ARC-AGI-2 was designed to resist the approaches that cracked ARC-AGI-1: memorization, scaling, reward-model RL. Francois Chollet built the benchmark around novel grid-transformation puzzles where the rule can't be memorized and must be inferred from a handful of examples.

The benchmark fell this quarter. The approach: inference-time search with test-time compute. Generate many candidate rule hypotheses, test them against examples, select the one that fits.

Why This Works Despite the Benchmark Design

The benchmark was designed to resist in-weights memorization and straightforward scaling. It didn't fully anticipate that inference-time search could substitute for in-context rule inference.

The distinction: Chollet intended ARC to test whether a model can infer the rule from examples in one forward pass — a form of in-context abstraction. The wrapper approach generates many forward passes, each producing a candidate rule, then tests candidates against examples. It's not inferring the rule in one shot; it's searching over the rule space until something fits.
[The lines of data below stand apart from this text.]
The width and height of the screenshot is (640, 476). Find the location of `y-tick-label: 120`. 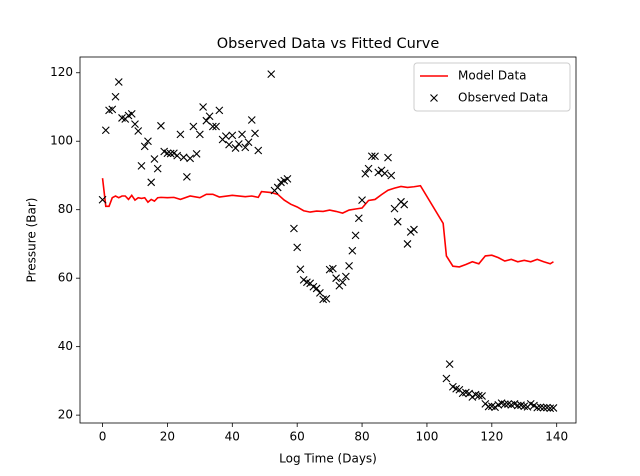

y-tick-label: 120 is located at coordinates (62, 72).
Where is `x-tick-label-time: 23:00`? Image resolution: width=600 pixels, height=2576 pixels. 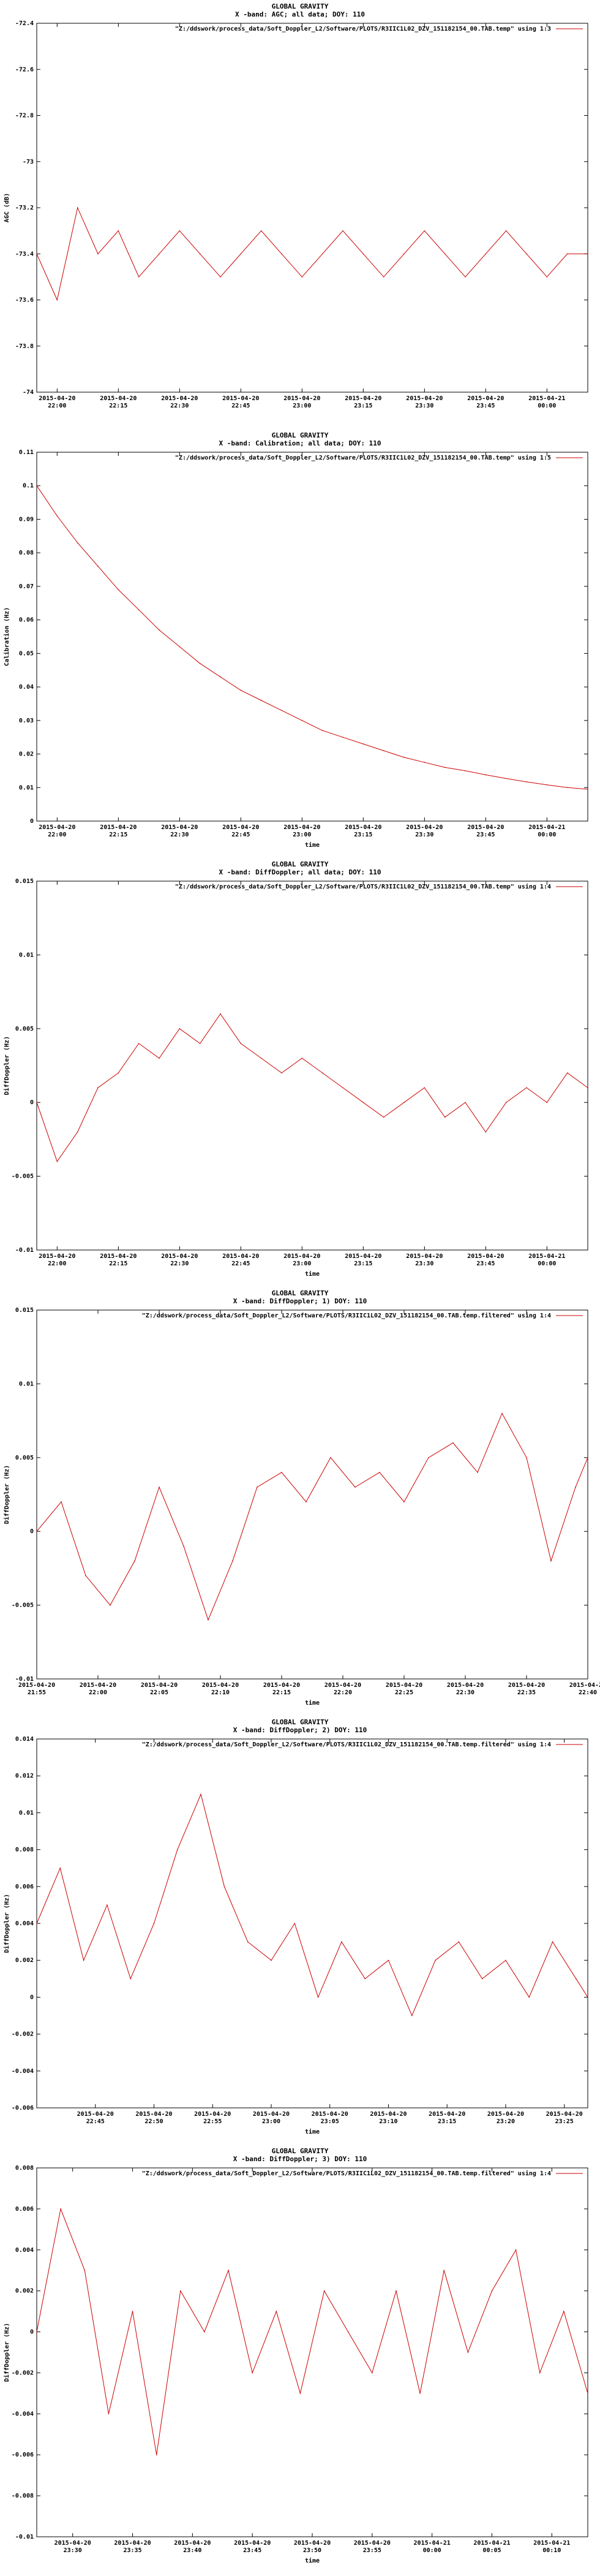
x-tick-label-time: 23:00 is located at coordinates (302, 1264).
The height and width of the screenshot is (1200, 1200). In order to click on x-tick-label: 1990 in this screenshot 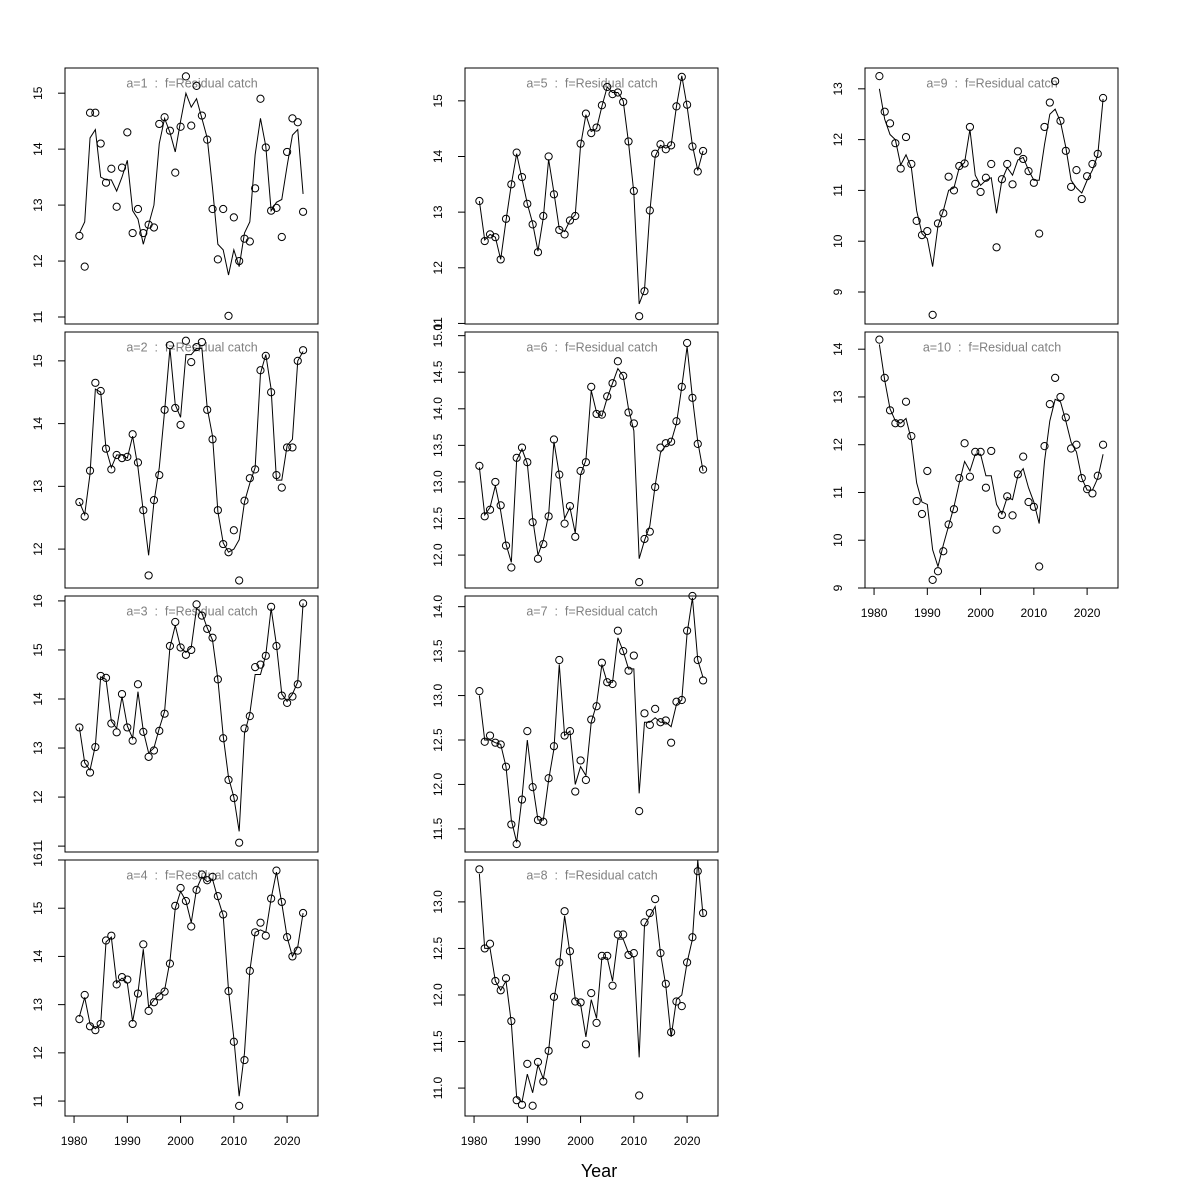, I will do `click(928, 613)`.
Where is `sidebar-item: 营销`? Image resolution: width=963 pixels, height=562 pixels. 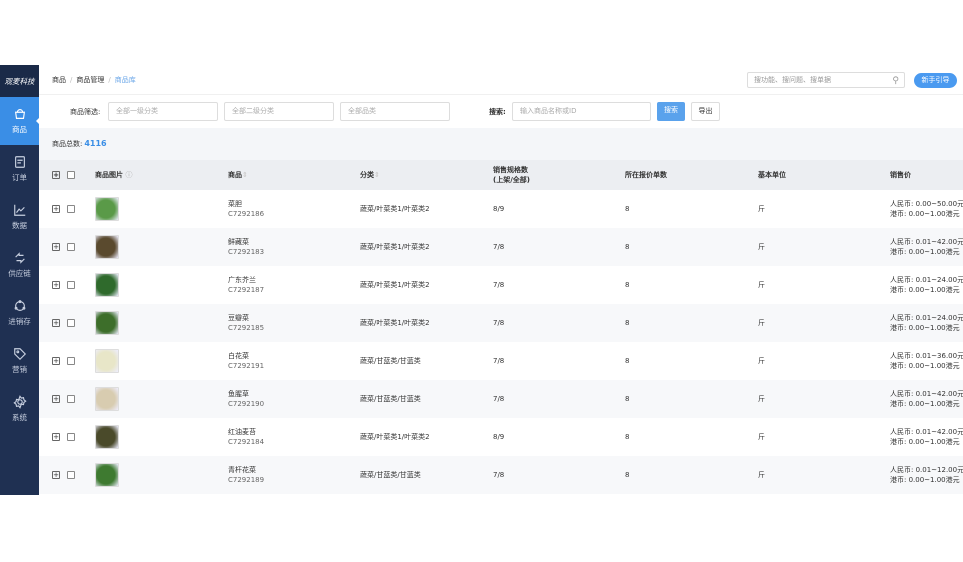
sidebar-item: 营销 is located at coordinates (20, 361).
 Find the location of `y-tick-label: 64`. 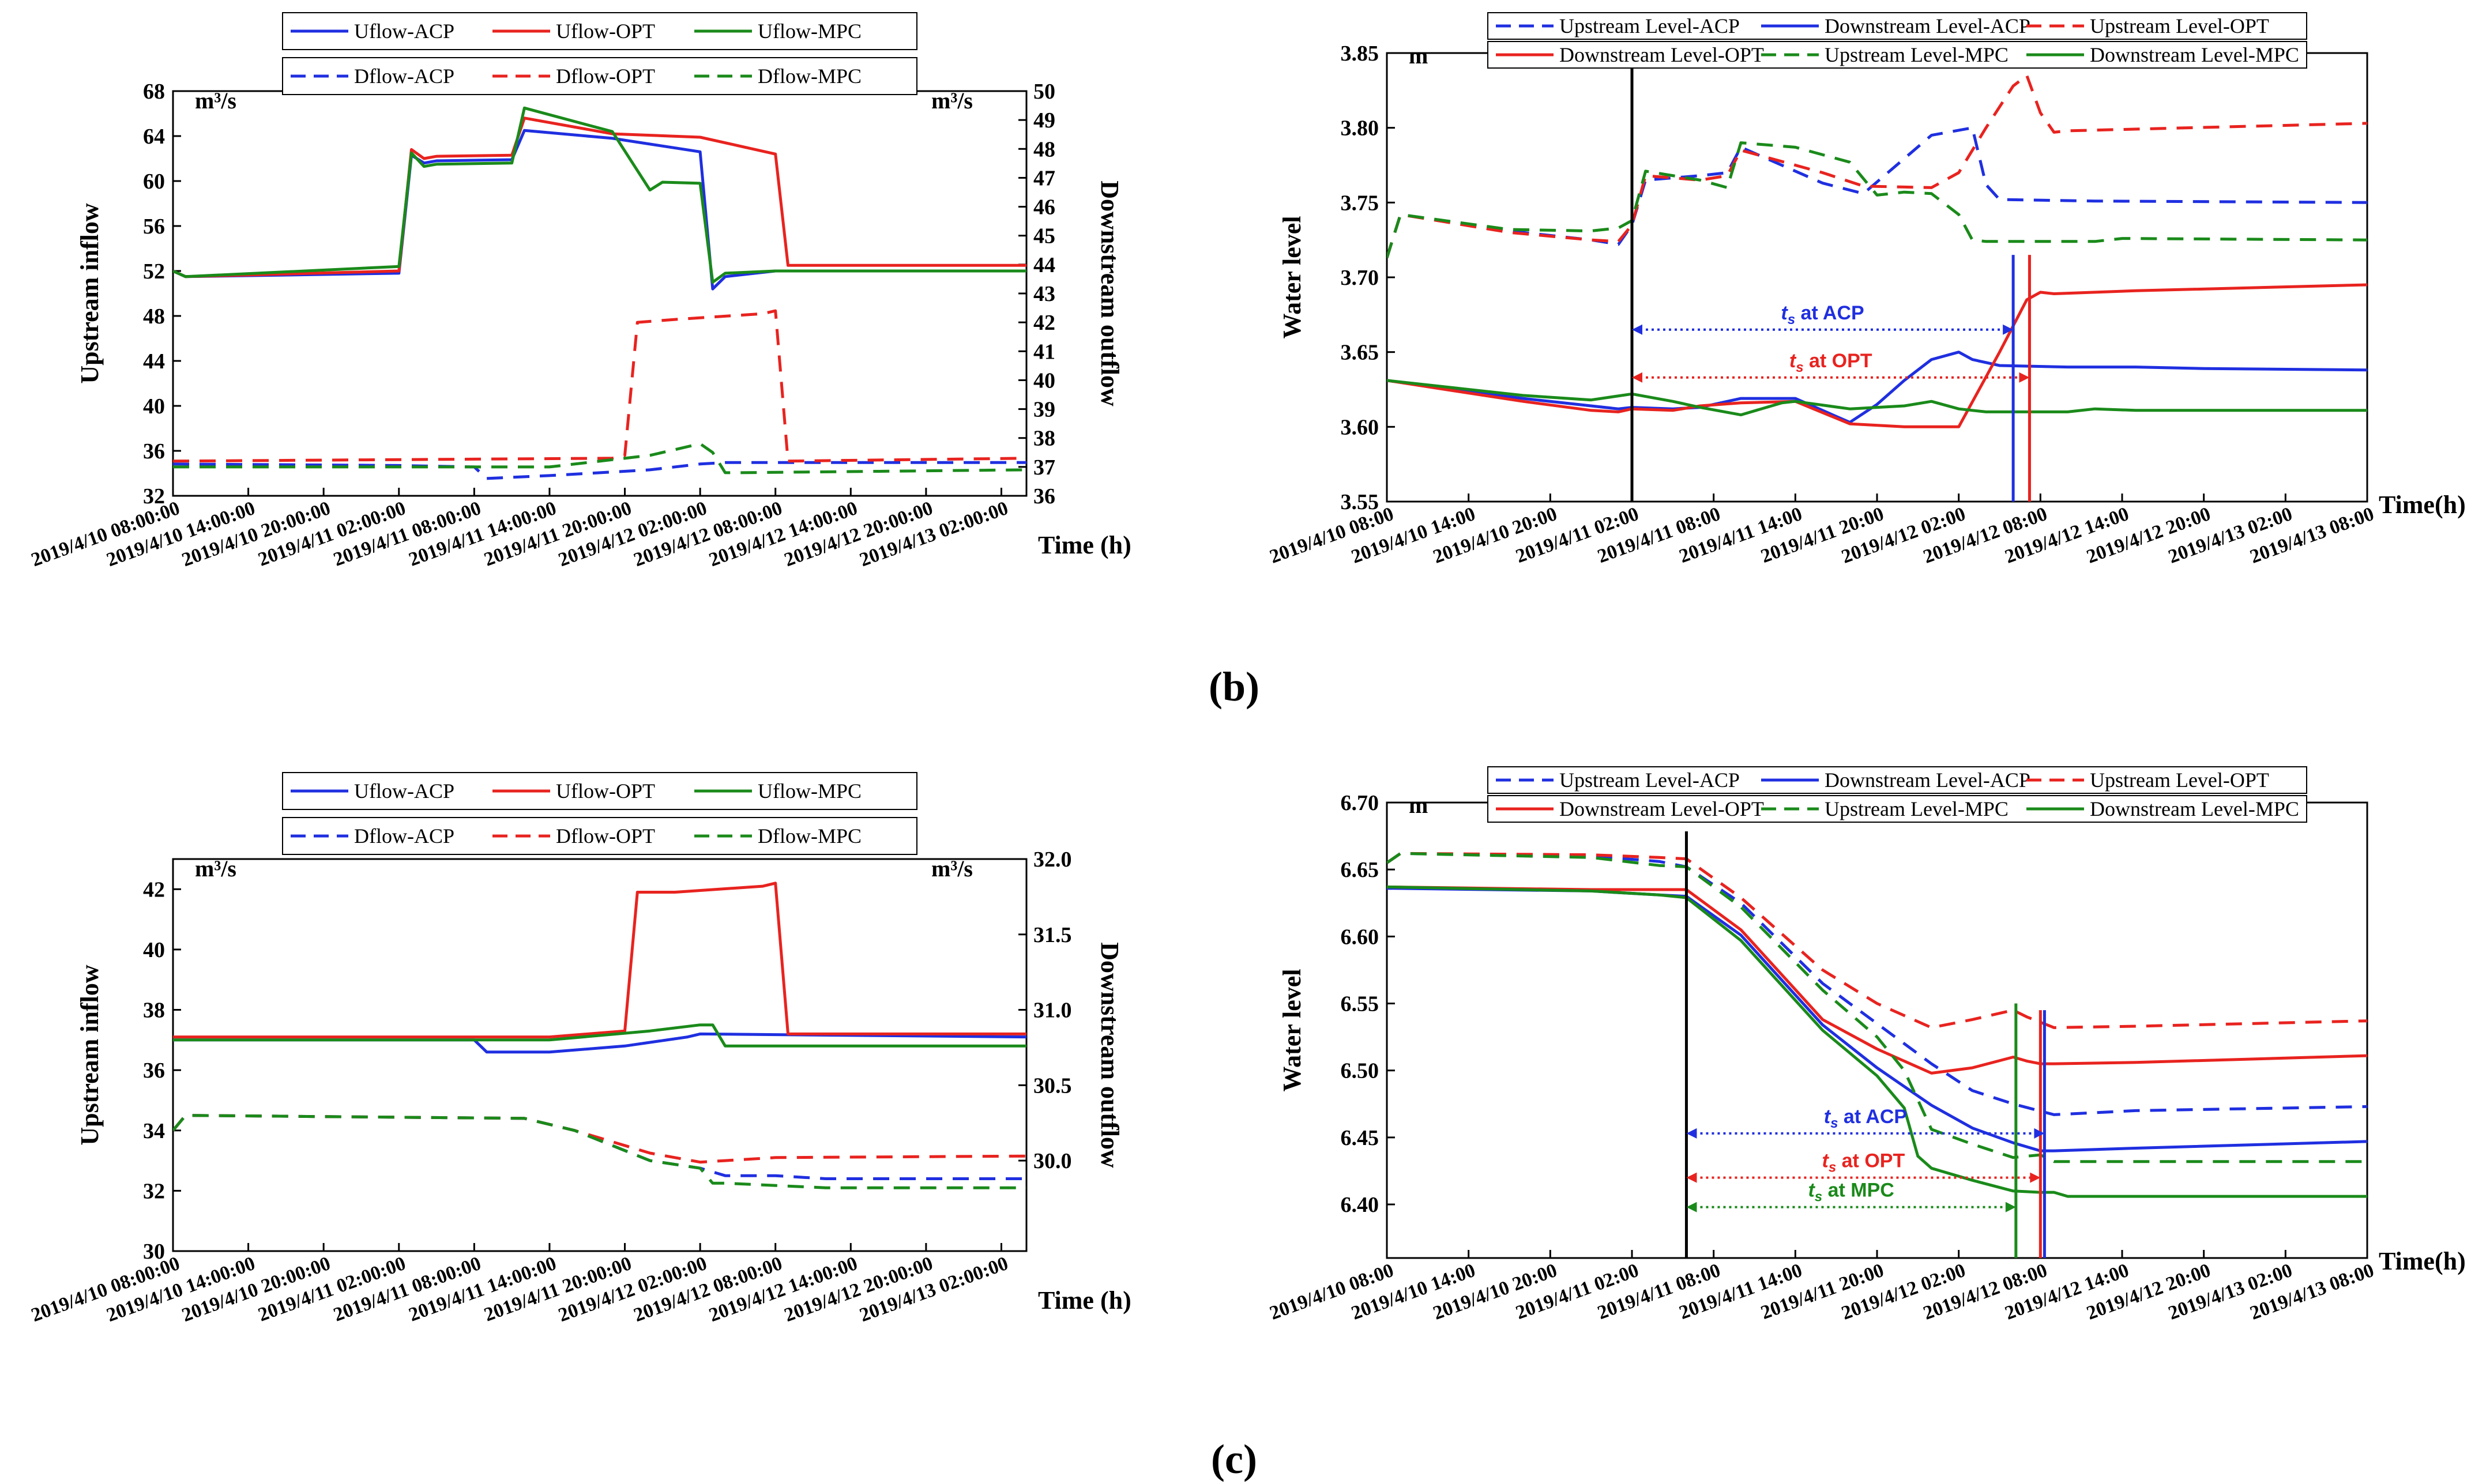

y-tick-label: 64 is located at coordinates (154, 137).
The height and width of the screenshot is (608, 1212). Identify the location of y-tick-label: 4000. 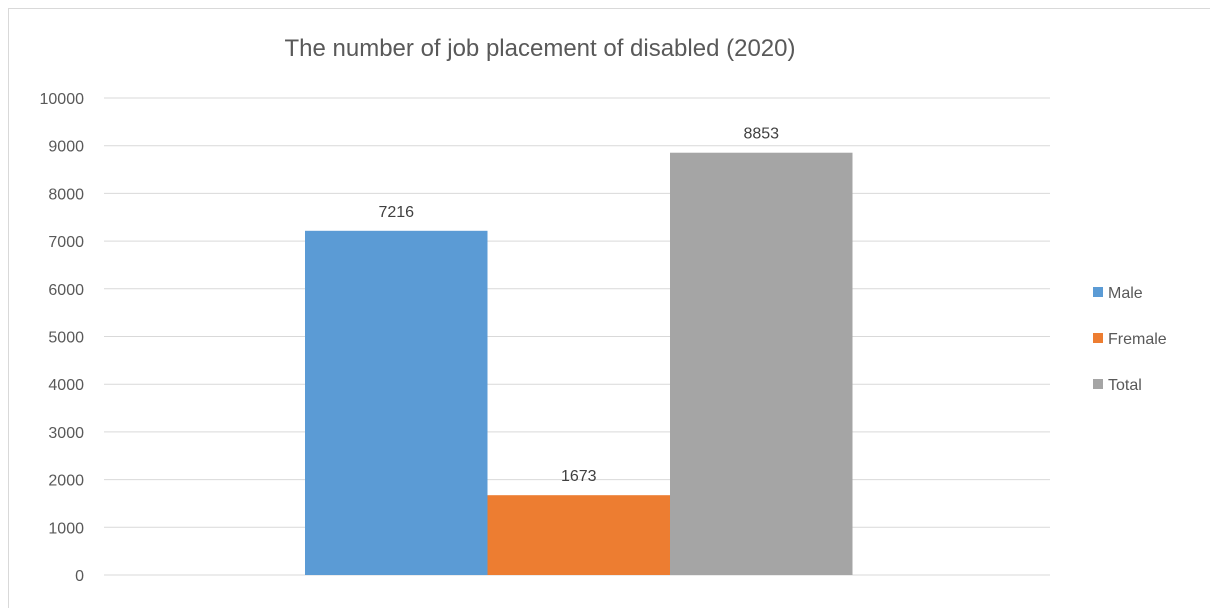
(66, 386).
This is meaningful because it implies the capability being demonstrated isn't 'abstract rule inference' — it's 'enumeration and verification over a tractable rule space.' These are different cognitive acts with different scaling properties.

What Remains Hard

Tasks where the candidate space is exponentially large relative to verification cost. Tasks where verification requires real-world interaction (you can't enumerate candidates and test them in a simulated environment). Tasks where the evaluation signal is noisy (can't tell which of several candidates is 'more correct').

ARC was supposed to live in those regimes. The test-time compute approach works because ARC's rule space turned out to be tractable — the number of plausible rules for a given puzzle is small enough to enumerate at reasonable compute cost.

The Benchmark Design Problem

Every benchmark that can be searched over will eventually fall to search. The genuinely hard problems are ones where search is not tractable. Benchmark designers need to be more explicit about why their benchmark isn't searchable — and verify that claim against compute budgets that will grow.